It is never a waste of time accurately focussing your system !

Using FocusMax will take about 60 seconds and nail it every time and do it automatically. No human error.

At least do it all once so the focus offsets are accurately quantified and recorded in your software and then focus the first filter so you have an accurate relative starting position each night.
A night of bad focus will ruin the whole night, a season of relying on unreliable information could potentially ruin a season.

At least in terms of capturing the best FWHM that could have otherwise captured - meaning much better nebulosity detail, you would want to use a quantifiable focussing methodology.

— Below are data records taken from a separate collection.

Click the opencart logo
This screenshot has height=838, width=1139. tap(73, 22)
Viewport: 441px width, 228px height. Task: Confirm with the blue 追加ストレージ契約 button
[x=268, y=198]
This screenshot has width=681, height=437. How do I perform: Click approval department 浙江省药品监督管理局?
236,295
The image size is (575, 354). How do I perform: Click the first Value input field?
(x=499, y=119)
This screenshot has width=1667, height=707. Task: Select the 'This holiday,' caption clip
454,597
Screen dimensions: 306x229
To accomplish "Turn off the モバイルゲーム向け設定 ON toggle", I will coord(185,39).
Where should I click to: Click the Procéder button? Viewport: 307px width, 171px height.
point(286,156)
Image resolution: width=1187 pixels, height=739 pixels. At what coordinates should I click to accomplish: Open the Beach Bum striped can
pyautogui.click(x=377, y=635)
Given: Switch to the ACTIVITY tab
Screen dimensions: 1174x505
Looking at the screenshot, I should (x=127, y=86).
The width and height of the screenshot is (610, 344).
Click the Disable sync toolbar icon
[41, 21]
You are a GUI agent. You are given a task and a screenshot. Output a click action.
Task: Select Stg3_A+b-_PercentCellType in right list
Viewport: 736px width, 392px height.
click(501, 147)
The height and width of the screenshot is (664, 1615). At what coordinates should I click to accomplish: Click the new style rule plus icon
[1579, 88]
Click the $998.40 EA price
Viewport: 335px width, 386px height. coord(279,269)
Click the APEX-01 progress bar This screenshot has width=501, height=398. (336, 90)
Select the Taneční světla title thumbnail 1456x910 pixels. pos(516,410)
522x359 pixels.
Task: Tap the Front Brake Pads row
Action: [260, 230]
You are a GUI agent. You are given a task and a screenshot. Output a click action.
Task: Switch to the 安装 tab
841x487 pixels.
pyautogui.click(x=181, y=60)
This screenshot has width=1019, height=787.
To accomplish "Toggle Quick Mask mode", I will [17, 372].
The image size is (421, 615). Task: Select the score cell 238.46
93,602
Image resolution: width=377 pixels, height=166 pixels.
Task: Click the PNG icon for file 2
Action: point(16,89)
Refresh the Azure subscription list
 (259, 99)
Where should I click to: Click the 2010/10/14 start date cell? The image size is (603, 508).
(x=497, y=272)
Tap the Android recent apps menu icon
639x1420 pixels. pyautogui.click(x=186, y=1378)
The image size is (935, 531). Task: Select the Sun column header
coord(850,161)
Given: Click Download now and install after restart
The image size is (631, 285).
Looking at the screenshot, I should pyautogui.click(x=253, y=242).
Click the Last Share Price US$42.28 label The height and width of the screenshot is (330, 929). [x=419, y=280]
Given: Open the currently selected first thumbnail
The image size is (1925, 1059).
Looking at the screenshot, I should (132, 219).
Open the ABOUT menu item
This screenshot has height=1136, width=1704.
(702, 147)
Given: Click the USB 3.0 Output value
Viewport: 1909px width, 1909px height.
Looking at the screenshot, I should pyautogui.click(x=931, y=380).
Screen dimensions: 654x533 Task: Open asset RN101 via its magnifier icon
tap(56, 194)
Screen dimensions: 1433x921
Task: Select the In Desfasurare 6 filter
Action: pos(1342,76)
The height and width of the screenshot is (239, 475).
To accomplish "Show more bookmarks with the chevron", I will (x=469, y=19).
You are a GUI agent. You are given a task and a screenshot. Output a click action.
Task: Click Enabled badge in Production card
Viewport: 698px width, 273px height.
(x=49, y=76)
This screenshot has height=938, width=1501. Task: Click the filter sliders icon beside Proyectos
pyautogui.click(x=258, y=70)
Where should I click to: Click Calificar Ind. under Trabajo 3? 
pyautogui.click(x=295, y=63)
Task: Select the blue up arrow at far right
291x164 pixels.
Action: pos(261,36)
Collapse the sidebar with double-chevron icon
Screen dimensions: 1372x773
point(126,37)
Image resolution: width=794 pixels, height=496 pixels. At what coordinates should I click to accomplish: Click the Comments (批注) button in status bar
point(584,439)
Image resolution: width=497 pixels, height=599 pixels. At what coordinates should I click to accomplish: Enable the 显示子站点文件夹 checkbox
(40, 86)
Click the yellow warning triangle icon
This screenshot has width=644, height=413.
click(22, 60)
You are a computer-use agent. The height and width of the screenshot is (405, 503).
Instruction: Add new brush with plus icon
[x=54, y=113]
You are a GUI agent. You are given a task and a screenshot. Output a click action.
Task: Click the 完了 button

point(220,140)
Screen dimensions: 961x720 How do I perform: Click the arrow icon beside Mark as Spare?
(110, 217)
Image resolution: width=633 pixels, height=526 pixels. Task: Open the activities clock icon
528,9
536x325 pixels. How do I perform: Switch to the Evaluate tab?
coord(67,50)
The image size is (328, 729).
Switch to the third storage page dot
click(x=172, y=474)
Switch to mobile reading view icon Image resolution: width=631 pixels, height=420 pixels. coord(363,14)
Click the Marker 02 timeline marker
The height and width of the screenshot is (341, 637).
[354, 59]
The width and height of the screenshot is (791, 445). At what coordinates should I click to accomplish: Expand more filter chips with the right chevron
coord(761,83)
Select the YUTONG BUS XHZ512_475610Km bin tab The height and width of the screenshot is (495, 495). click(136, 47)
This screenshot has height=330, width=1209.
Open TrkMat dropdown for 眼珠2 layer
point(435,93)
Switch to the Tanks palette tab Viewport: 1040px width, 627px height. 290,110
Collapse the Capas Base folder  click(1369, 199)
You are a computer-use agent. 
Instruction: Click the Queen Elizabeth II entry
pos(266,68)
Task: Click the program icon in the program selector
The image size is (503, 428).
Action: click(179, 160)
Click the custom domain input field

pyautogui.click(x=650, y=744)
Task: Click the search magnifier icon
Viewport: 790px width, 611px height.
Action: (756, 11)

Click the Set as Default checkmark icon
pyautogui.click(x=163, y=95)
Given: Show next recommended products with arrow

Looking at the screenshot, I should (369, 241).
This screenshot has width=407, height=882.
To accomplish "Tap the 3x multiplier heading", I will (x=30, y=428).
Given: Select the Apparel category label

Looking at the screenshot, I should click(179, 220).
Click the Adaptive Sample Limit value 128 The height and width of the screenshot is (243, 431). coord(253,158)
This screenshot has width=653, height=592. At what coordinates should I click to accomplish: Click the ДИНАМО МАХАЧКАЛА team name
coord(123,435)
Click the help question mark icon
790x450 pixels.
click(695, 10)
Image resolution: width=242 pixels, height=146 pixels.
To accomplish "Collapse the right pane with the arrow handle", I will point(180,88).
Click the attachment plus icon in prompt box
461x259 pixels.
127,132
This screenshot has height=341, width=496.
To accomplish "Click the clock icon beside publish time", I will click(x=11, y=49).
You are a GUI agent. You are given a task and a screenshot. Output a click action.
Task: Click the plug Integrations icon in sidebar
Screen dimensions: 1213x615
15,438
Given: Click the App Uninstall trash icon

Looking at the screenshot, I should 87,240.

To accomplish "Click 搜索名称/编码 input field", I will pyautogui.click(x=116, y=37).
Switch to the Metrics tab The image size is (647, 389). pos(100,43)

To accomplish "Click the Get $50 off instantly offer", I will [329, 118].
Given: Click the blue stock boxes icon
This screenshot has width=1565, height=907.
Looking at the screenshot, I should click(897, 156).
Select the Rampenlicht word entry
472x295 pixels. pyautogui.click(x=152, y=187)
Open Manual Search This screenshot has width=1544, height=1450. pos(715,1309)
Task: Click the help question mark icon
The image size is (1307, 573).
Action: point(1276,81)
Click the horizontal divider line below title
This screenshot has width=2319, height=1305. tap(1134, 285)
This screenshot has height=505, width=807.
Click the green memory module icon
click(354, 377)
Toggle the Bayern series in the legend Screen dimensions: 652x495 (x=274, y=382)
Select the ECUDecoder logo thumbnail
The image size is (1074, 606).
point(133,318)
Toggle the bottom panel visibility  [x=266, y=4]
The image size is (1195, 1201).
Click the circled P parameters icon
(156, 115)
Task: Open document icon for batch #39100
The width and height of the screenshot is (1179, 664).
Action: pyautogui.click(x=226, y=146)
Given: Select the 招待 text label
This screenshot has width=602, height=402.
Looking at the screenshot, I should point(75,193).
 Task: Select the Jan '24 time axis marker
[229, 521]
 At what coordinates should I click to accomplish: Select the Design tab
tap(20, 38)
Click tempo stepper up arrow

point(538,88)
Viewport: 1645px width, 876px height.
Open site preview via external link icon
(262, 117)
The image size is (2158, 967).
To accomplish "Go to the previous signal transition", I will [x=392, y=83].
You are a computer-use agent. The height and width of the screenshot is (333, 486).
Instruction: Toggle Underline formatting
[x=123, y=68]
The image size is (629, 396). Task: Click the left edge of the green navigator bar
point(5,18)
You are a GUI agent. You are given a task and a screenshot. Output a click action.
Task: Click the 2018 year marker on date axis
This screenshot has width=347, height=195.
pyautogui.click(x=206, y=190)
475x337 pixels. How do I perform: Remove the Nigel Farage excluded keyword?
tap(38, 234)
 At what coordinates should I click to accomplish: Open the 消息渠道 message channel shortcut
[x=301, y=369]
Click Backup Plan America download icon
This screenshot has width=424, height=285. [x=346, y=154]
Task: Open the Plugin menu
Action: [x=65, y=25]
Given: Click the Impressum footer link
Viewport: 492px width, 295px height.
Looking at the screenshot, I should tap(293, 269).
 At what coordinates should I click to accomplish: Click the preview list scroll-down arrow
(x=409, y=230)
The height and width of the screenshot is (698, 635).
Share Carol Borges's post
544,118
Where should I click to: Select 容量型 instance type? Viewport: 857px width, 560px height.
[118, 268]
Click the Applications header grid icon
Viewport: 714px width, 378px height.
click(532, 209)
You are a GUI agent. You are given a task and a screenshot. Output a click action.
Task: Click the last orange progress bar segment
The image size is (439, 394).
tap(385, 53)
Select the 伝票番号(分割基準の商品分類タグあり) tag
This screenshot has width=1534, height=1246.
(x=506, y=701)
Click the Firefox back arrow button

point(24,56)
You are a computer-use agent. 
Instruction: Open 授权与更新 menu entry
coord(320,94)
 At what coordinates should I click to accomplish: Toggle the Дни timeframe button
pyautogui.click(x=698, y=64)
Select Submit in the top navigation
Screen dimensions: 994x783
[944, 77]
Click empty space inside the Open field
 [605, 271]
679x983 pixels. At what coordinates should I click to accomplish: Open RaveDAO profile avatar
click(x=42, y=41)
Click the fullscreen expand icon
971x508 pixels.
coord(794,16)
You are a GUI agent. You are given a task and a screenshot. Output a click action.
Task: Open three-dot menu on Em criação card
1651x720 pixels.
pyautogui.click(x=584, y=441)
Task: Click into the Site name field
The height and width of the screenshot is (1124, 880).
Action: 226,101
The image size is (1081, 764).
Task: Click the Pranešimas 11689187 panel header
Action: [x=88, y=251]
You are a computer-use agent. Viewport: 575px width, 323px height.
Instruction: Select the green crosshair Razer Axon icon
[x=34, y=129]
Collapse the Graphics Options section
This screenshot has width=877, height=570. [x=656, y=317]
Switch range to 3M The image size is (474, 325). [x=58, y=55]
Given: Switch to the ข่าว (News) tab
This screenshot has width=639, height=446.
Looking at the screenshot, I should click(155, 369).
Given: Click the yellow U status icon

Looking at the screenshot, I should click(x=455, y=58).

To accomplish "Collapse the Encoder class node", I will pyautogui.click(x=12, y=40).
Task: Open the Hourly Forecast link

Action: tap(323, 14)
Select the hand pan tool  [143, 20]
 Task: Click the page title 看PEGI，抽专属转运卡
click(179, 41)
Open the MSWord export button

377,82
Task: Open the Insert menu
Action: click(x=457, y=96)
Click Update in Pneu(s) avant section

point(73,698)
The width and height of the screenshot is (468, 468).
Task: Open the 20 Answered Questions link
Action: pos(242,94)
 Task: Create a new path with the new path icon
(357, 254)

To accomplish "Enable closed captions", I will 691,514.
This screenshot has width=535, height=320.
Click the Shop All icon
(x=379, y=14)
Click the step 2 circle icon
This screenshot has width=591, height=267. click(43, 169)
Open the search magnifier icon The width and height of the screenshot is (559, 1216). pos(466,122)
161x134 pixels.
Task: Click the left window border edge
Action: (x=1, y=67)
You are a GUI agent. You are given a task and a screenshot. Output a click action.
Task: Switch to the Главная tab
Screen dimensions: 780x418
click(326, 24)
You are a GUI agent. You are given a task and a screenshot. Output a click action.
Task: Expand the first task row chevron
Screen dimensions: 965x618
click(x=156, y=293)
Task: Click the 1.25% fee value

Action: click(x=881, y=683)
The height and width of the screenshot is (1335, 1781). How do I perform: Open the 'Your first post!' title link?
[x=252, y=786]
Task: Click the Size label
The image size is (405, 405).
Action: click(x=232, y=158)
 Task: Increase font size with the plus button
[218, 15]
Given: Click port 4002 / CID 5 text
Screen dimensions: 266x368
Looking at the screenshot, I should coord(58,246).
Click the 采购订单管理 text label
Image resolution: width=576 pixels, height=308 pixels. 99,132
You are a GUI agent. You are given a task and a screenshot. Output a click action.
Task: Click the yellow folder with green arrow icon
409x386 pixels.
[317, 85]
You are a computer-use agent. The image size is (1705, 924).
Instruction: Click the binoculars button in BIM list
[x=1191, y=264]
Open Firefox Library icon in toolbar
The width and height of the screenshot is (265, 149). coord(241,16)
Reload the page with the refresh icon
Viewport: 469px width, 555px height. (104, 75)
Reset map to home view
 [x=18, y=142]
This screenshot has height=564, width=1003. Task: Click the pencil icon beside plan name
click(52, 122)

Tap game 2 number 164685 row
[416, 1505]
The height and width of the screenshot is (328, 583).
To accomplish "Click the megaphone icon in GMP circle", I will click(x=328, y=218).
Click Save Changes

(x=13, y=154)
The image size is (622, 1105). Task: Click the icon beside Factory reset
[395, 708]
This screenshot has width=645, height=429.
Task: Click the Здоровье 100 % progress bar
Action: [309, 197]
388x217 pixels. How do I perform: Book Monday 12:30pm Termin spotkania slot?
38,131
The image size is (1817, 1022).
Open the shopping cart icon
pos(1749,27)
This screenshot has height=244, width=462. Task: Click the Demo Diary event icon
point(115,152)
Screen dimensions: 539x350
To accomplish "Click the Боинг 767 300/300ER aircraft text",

You spent a small fortune getting a wonderful OTA and an electronic focus system that can focus your stars to a tight point and then to rely on a Bhatinov mask and leave it up to the gods that nothing will change throughout the night !
The CFZ on the RH200 is about 21 microns (in the blue) I think for your OTA, so you have a system that is quite sensitive to focus.
According to your figures, the focus position varies from 68µm to -34µm although at least LRGB is almost parfocal to within 17µm.
So this will be a much greater problem for narrowband than LRGB

So that is a maximum range of around 100µm with a system that only has a focus range of round 20ishµm.

That indicates to me that Focus is likely to be the weak link in your imaging systems fine tuning.

Given the CCD has 9µm photosites and the OTA can focus to 8µm (central area) any variation in focus is going to bloat your stars.

So I wouldn't discount the necessity to focus no matter how little time it might take - which just isnt much if you are using Focusmax

Just my 2c worth for what its worth.